Colorado apologizes 150 years after the Sand Creek Massacre
In Denver this week, descendants of the dead and wounded in a major massacre that killed hundreds of native Americans in Colorado 150 years ago wrapped up several days of events commemorating the atrocity. But if you don’t remember hearing about the Sand Creek Massacre in high school history lessons, you aren’t alone. Maeve Conran has more from Denver.
Every year, descendants of victims and survivors of the Sand Creek Massacre gather on the site in Colorado where volunteer U.S. Army troops ambushed a seasonal camp of mostly women, children and elderly Cheyenne and Arapaho. The militiamen killed and mutilated around 200 people in the November 29th 1864 attack. Two-thirds of the dead were women and children and body parts were taken as war trophies.
“We should not be afraid to criticize and condemn that which is inexcusable,” Colorado Governor John Hickenlooper said, addressing Cheyenne and Araphao tribe members at a ceremony in Denver on Wednesday at the end of a 180 mile “healing run” by descendants of the massacre.

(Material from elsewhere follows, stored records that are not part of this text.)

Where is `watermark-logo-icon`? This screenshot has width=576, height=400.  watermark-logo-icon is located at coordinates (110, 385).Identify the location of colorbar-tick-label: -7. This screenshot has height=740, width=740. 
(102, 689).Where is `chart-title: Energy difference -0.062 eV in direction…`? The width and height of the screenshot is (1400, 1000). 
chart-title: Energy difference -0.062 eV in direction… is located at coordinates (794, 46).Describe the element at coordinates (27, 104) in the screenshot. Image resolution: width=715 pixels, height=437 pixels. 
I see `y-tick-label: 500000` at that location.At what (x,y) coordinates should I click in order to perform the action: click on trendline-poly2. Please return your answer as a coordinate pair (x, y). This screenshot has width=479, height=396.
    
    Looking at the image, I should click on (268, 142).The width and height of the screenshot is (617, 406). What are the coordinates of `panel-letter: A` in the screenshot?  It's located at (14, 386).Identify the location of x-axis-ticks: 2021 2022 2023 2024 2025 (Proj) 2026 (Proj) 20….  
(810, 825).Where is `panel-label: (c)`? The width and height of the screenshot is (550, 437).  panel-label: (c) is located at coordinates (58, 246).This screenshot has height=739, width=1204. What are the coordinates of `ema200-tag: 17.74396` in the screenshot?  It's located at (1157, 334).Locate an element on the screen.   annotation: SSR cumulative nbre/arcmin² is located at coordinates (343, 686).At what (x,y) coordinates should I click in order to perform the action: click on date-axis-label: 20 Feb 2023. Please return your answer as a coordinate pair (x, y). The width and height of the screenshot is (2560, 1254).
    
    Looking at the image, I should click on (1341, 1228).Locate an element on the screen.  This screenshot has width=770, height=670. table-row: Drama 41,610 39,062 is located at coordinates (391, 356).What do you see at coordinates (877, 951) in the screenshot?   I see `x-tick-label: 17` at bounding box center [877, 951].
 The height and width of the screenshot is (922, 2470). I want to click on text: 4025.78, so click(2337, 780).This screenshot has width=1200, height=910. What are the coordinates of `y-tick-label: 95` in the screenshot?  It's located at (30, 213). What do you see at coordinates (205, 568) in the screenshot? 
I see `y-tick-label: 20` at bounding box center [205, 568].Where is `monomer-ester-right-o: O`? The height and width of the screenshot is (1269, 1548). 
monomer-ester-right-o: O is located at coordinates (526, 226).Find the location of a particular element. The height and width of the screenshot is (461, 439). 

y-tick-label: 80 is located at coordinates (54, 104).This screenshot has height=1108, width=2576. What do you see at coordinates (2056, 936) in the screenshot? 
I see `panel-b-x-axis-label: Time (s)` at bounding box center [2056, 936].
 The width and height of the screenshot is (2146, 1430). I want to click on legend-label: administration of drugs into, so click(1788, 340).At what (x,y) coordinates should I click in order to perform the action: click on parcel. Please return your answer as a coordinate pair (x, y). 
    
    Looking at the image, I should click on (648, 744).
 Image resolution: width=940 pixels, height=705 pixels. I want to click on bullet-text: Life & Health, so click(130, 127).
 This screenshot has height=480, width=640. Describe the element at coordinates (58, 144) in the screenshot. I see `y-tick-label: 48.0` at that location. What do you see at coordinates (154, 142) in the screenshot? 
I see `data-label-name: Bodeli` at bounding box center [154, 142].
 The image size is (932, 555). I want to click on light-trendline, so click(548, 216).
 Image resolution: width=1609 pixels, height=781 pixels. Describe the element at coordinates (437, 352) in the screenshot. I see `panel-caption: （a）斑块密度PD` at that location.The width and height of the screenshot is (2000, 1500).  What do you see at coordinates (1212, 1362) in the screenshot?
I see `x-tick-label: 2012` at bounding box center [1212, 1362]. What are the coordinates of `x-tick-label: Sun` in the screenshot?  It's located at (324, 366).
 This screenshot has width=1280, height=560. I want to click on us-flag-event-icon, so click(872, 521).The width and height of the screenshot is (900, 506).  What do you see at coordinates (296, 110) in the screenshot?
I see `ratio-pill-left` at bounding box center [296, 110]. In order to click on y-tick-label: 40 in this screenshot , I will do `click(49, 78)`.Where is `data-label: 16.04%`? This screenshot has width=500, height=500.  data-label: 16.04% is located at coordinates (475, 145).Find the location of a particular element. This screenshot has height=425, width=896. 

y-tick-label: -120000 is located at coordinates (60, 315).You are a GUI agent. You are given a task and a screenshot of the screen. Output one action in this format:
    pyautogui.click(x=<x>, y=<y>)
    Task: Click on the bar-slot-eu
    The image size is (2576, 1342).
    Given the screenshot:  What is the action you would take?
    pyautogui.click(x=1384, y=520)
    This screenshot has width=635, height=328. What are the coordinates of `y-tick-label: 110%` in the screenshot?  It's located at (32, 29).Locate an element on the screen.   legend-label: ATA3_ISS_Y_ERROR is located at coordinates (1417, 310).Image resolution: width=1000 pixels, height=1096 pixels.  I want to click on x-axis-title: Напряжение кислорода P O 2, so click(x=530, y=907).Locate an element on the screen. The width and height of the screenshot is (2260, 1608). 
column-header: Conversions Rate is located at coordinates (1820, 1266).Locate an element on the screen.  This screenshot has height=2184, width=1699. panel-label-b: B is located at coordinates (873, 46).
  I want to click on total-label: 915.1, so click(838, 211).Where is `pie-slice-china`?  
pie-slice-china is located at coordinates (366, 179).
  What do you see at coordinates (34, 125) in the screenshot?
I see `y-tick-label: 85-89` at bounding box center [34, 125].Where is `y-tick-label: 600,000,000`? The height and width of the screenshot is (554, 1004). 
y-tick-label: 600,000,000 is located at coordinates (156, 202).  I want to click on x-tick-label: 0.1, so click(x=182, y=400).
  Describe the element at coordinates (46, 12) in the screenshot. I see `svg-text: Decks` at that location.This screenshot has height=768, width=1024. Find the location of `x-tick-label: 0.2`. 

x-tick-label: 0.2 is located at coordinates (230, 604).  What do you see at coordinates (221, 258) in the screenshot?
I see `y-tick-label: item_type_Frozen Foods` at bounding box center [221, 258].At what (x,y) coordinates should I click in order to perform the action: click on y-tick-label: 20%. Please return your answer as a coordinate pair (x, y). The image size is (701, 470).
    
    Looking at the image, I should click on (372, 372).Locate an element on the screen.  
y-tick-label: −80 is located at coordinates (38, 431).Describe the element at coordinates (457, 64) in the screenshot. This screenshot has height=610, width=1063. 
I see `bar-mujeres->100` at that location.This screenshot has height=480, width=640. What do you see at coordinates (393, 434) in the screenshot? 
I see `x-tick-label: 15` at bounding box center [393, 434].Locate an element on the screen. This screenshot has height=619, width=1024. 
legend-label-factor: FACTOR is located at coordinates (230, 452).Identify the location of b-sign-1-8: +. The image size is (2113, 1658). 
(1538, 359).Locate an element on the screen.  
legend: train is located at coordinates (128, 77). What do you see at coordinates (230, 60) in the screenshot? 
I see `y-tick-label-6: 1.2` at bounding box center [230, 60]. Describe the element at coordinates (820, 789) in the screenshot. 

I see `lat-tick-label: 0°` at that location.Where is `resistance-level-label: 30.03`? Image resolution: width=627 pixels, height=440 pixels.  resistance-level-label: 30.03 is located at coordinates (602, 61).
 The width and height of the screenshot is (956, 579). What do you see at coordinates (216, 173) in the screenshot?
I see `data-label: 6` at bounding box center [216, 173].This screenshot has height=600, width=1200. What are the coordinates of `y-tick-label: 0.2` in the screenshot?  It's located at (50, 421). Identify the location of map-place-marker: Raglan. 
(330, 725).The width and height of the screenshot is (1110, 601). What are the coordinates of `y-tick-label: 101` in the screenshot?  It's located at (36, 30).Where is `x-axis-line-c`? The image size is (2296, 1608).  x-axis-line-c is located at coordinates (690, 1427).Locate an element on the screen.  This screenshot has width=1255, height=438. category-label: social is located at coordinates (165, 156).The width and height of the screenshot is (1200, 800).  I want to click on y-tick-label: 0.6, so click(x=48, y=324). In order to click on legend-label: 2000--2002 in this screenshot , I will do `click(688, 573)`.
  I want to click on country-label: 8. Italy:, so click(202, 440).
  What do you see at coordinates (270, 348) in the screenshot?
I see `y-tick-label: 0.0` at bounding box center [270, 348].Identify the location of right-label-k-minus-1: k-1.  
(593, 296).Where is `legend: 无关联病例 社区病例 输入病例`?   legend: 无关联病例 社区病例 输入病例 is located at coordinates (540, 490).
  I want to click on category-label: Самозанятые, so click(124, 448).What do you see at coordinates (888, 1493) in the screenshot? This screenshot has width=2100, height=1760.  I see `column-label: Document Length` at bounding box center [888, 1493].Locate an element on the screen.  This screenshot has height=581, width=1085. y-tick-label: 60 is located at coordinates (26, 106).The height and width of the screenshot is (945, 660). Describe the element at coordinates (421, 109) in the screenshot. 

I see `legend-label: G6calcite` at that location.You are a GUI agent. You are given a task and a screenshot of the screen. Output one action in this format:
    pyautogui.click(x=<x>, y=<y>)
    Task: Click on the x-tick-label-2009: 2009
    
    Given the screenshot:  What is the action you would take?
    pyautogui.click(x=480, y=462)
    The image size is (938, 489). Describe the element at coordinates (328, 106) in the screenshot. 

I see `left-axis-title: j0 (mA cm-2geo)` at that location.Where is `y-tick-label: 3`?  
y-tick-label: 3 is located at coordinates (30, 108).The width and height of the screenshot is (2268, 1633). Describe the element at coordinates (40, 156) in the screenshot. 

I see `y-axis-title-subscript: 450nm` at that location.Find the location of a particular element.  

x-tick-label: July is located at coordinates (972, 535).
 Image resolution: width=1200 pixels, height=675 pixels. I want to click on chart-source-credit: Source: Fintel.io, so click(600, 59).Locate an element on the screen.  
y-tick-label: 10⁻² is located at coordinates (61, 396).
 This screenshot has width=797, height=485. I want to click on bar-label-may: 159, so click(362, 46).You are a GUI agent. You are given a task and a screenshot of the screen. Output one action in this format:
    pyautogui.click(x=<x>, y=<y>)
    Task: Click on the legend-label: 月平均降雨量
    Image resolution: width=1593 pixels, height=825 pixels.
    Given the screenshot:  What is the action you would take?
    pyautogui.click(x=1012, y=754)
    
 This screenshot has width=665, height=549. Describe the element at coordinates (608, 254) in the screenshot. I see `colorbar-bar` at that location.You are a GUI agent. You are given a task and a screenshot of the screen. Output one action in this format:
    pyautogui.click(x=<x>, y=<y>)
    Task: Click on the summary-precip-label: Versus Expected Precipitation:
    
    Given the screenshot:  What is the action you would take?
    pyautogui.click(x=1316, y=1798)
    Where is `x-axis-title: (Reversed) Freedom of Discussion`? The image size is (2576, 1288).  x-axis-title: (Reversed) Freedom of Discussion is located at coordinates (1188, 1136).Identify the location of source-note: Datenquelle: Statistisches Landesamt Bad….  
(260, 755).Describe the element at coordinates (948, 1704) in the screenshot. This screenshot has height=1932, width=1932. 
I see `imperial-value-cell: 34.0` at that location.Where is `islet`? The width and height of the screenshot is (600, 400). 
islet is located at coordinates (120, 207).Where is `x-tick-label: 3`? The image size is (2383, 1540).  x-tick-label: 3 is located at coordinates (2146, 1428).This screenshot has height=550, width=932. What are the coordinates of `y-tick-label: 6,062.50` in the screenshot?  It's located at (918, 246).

“On behalf of the state of Colorado, I want to apologize.”
Governor Hickenlooper became the first Colorado Governor to publicly apologize to the descendants of those massacred at Sand Creek in Southern Colorado 150 years ago.
Despite the public ceremonies, the Sand Creek Massacre and other atrocities committed in the colonization of the western United States, remain largely absent from U.S. history textbooks – even for Native Americans.
“We weren’t taught anything, just what Grandma told me,” explains Sand Creek descendant Tracy Mina. “Just in recent years, I would say ten years, now that they’re having Indian education…I live in El Reno, Oklahoma – a suburb outside Oklahoma City – and they finally gave an Indian education class for Cheyenne and Arapaho people. So what I’m saying is, it’s been a long time coming, but it’s like, at least our language won’t die, at least they’ll know who they come from.”
Colonel John Chivington led the 675 troops in the unprovoked attack. A town near the massacre site was named in his honor before his death.
But historians have recently put a spotlight on the role of John Evans, the territorial governor of Colorado at the time. Evans was also the founder of North Western University and the University of Denver. Both colleges have investigated Evans’ role in the Sand Creek Massacre with DU releasing its report last month. It found that Evans had serious culpability, citing neglect in treaty negotiating, leadership failures and reckless decision-making. DU political science professor Nancy Wadsworth, chair of the John Evans study committee says the University and other institutions must acknowledge the legacy of the Sand Creek Massacre.
“Think of the billion dollar industries, the great amount of wealth and commerce and transportation and institutions and so forth that we’ve inherited,” professor Wadsworth explained. “My being able to teach at DU and draw a paycheck is directly linked to the removal of Plains Indians from their ancestral homelands. And they now are removed to reservations that are very poor that are dealing with extreme unemployment, limited resources, energy companies trying to take the resources on which they sit right now. So those gaps between us, between my paycheck and the daily experiences of Cheyenne and Arapahoe are results of this legacy.”
Professor Wadsworth says that while this type of U.S. history isn’t usually part of the high school curriculum, student have a desire to know more.
“I do know that students are incredibly relieved to learn other perspectives than those they were taught in high school,” she said. “I do know that there is a hunger for more layers of understanding of complex history among those students.”
Next year’s 151st anniversary may not attract as much public attention, but Sand Creek descendants like Tracy Mina say they’ll be back to remember.
“That blood that was shed there 150 years ago still runs through all of our veins,” Mina said.